Change in Performance
If the device exhibits altered functionality, reduced opening or closing performance, loss of rotational control, or inability to perform its intended function, discontinue use immediately.
Further clinical management should be determined by the treating physician according to the patient’s condition.
Storage Conditions
Store in a clean, dry, well-ventilated environment.
Protect from:
- Direct sunlight
- Excessive heat
- Moisture
- Organic solvents
- Ionizing radiation
- Ultraviolet radiation
- Corrosive environments
Do not use beyond the expiration date indicated on the product label.
Disposal
Following use, the device should be considered potentially biohazardous and disposed of in accordance with hospital, local, state, and national regulations.
Limited Warranty
KINDMED DEVICES PRIVATE LIMITED warrants that this product has been manufactured in accordance with established quality management procedures and applicable manufacturing standards.

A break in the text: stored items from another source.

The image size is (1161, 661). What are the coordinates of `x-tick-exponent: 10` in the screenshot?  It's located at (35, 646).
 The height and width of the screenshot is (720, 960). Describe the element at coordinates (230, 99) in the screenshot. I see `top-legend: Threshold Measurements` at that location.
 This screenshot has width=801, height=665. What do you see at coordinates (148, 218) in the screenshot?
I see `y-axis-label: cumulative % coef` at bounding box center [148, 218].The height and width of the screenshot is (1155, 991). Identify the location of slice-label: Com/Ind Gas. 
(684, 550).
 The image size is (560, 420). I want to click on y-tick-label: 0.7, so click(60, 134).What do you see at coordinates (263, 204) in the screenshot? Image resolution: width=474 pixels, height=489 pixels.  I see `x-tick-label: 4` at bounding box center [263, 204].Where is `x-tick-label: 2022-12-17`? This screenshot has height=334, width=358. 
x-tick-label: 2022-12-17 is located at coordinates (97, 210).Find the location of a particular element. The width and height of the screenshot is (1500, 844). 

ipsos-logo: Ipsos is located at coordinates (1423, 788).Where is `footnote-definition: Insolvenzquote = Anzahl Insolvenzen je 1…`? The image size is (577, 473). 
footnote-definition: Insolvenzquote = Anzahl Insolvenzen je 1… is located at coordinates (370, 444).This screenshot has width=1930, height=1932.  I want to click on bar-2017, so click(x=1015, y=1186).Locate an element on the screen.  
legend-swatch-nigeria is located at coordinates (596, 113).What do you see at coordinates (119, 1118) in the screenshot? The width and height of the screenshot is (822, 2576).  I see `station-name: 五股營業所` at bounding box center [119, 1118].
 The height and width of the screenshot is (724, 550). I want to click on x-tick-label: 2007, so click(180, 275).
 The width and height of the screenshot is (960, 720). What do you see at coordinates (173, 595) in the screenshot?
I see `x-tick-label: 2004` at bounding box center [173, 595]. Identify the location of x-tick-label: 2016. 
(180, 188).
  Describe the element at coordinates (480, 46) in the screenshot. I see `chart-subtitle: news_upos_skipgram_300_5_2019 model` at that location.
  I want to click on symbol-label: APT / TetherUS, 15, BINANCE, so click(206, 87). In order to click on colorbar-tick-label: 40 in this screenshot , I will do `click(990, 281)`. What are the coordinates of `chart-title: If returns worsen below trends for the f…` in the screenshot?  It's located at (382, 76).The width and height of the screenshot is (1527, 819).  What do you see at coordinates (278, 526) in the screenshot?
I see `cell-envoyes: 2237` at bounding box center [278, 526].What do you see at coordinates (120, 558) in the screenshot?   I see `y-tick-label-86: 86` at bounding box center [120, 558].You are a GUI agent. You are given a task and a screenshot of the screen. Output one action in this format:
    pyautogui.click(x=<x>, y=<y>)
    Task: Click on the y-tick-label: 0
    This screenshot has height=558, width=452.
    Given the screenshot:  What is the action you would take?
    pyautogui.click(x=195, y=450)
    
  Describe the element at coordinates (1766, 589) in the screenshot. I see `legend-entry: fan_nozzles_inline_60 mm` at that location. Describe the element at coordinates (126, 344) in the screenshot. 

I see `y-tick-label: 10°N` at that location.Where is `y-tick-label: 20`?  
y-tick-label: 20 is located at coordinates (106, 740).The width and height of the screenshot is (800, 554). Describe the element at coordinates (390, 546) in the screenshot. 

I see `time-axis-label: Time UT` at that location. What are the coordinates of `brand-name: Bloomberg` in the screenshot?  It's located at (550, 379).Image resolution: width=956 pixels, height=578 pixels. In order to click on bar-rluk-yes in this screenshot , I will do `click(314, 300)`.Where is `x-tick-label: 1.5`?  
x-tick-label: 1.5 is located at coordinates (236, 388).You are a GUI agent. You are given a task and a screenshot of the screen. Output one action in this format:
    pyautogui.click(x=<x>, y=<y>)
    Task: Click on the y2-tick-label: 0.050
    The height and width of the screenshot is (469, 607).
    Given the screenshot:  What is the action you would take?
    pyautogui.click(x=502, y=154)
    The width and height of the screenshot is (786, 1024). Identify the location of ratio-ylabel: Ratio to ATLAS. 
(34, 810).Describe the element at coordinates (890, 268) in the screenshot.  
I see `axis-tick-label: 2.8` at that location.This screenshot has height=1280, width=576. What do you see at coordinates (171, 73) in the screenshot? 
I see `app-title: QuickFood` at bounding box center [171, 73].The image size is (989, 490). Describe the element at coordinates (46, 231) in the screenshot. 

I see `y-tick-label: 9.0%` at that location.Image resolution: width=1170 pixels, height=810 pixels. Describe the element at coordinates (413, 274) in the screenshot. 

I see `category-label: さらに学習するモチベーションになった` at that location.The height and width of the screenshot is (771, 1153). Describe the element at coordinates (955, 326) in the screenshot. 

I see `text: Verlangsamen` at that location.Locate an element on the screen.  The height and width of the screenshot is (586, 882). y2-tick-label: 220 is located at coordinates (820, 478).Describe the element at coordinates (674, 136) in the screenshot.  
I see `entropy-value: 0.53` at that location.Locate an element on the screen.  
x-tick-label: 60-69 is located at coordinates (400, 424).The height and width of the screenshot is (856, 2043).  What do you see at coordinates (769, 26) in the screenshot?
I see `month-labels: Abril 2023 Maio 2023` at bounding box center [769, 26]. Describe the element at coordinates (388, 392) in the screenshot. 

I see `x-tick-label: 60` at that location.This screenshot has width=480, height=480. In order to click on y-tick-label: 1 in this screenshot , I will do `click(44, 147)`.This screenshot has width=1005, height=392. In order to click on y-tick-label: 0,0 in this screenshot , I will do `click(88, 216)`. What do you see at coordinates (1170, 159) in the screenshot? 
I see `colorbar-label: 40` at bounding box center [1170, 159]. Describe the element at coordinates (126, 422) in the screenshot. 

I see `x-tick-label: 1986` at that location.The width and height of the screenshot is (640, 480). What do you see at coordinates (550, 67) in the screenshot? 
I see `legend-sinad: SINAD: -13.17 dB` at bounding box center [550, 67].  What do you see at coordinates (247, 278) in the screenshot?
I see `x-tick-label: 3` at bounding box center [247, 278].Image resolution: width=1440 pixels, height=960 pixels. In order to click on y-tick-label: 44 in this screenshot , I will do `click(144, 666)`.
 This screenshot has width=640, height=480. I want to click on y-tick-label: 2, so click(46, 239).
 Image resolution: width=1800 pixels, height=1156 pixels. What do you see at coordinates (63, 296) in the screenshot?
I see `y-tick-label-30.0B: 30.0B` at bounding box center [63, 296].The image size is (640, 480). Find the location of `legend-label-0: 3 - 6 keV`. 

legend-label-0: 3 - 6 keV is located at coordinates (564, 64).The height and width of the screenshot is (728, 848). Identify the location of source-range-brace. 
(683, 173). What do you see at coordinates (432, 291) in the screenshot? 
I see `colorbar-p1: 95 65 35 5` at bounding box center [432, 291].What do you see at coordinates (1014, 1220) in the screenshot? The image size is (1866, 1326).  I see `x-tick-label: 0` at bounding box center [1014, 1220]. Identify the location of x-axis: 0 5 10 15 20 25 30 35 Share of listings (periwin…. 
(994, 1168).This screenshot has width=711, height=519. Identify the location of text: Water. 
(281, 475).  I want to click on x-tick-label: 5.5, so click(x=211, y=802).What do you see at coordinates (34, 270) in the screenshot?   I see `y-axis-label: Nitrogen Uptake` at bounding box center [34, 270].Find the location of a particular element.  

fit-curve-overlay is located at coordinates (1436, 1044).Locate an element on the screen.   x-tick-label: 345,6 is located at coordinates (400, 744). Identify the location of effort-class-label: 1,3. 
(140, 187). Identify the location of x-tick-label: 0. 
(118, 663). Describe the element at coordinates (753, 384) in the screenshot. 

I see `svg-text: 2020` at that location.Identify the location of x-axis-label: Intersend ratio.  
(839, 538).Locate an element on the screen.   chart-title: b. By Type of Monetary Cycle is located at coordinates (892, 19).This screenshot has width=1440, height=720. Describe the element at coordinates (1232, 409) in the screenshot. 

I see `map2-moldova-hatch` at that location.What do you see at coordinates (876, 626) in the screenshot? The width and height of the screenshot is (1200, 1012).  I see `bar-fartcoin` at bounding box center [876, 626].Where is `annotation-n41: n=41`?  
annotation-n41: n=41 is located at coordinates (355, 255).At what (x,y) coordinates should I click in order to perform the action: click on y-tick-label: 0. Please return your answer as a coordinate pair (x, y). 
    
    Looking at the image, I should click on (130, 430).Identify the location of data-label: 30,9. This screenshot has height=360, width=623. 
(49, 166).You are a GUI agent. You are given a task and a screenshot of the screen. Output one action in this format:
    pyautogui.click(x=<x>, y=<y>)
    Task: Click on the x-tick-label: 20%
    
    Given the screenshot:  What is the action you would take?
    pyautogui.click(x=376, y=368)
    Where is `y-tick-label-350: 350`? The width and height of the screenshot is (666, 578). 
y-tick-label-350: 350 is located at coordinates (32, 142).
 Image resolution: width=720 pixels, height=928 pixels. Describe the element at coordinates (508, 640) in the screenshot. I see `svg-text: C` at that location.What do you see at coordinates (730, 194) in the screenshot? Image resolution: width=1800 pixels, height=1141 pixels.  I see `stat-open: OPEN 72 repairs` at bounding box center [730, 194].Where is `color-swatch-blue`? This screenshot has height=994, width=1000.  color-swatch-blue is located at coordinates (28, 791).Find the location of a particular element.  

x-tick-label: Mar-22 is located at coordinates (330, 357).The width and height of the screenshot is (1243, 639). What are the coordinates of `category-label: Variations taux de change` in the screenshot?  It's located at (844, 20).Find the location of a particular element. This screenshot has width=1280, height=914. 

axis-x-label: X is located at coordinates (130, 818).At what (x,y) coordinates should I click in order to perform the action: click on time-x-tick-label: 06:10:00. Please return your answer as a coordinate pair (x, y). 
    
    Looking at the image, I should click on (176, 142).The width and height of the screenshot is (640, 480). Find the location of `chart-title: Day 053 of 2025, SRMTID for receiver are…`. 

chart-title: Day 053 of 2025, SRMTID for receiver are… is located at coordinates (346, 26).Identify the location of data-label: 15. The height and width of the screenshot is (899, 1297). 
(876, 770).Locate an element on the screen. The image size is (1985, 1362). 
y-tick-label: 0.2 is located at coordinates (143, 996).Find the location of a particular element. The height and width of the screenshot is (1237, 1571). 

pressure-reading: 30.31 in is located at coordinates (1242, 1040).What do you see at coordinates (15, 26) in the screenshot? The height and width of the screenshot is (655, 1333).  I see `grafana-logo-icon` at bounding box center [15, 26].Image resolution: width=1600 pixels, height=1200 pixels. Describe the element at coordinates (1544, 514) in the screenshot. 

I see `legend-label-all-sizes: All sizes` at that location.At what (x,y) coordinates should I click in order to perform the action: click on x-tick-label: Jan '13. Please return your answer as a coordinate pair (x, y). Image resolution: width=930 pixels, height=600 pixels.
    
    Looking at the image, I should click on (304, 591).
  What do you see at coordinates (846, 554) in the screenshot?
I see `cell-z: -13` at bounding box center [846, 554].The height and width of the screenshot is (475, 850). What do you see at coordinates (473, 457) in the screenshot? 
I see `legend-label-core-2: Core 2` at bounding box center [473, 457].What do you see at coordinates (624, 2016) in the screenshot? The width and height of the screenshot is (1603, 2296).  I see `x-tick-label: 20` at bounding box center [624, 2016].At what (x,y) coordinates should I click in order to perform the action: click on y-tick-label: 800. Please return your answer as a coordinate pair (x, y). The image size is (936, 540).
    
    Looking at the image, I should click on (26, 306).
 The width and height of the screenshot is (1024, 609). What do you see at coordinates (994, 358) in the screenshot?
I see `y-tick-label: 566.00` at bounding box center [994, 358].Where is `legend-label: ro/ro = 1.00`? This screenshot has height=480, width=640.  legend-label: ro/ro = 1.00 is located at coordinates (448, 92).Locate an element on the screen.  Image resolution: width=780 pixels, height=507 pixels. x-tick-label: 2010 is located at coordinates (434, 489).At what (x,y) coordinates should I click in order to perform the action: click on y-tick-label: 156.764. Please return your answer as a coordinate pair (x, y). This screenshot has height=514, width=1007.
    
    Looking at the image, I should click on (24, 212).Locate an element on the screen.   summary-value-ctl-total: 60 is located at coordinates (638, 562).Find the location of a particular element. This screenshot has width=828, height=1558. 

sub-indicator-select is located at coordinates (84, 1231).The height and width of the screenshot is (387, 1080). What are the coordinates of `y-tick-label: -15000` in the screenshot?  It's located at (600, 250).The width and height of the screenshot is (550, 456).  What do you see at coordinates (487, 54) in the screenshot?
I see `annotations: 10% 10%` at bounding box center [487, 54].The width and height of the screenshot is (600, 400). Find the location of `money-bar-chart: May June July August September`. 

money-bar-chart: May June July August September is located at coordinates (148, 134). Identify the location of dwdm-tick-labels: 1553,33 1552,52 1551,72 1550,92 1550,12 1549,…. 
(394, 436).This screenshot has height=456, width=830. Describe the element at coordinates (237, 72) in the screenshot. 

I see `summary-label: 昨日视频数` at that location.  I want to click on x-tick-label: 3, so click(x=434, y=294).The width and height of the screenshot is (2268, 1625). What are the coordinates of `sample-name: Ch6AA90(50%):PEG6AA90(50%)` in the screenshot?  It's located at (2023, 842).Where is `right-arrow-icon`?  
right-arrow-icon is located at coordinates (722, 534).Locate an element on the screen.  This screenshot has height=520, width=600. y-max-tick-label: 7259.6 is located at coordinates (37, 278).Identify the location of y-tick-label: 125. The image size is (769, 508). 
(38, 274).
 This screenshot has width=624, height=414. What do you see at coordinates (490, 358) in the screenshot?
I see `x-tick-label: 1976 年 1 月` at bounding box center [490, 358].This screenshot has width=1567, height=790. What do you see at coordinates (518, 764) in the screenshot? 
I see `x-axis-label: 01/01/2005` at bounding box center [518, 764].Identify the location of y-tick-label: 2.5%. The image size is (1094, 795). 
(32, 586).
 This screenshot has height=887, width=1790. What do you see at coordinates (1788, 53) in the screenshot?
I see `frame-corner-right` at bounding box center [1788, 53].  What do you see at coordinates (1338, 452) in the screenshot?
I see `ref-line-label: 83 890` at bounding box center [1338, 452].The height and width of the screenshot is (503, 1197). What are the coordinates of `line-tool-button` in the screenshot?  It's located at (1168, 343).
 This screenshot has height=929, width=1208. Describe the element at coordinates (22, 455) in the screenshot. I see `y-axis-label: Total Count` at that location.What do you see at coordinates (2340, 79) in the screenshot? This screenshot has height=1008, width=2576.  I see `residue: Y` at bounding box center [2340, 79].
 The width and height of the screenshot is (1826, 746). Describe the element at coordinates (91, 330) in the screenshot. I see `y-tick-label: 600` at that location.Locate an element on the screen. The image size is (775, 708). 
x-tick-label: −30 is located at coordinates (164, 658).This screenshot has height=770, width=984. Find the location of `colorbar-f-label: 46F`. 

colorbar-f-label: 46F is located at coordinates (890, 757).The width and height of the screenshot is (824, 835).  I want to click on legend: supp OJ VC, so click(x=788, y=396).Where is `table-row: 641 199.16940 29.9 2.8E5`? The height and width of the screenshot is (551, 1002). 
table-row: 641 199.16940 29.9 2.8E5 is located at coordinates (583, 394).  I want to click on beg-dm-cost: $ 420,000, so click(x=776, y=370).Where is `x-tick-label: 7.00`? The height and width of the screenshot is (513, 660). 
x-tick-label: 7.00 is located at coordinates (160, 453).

Because storage conditions, transportation, handling, procedural techniques, patient-specific factors, and other variables are beyond the manufacturer’s control, no guarantee is made regarding clinical outcomes.
The manufacturer’s liability is limited to replacement of defective products. KINDMED DEVICES PRIVATE LIMITED shall not be liable for incidental, indirect, special, or consequential damages arising from misuse, modification, reprocessing, resterilization, or reuse of the device.
Manufacturer
KINDMED DEVICES PRIVATE LIMITED
1st Floor, Plot No. 175B
Dada Nagar Industrial Area
Kanpur Nagar, Uttar Pradesh – 208022, India
KINDMED™ is a trademark of KINDMED DEVICES PRIVATE LIMITED.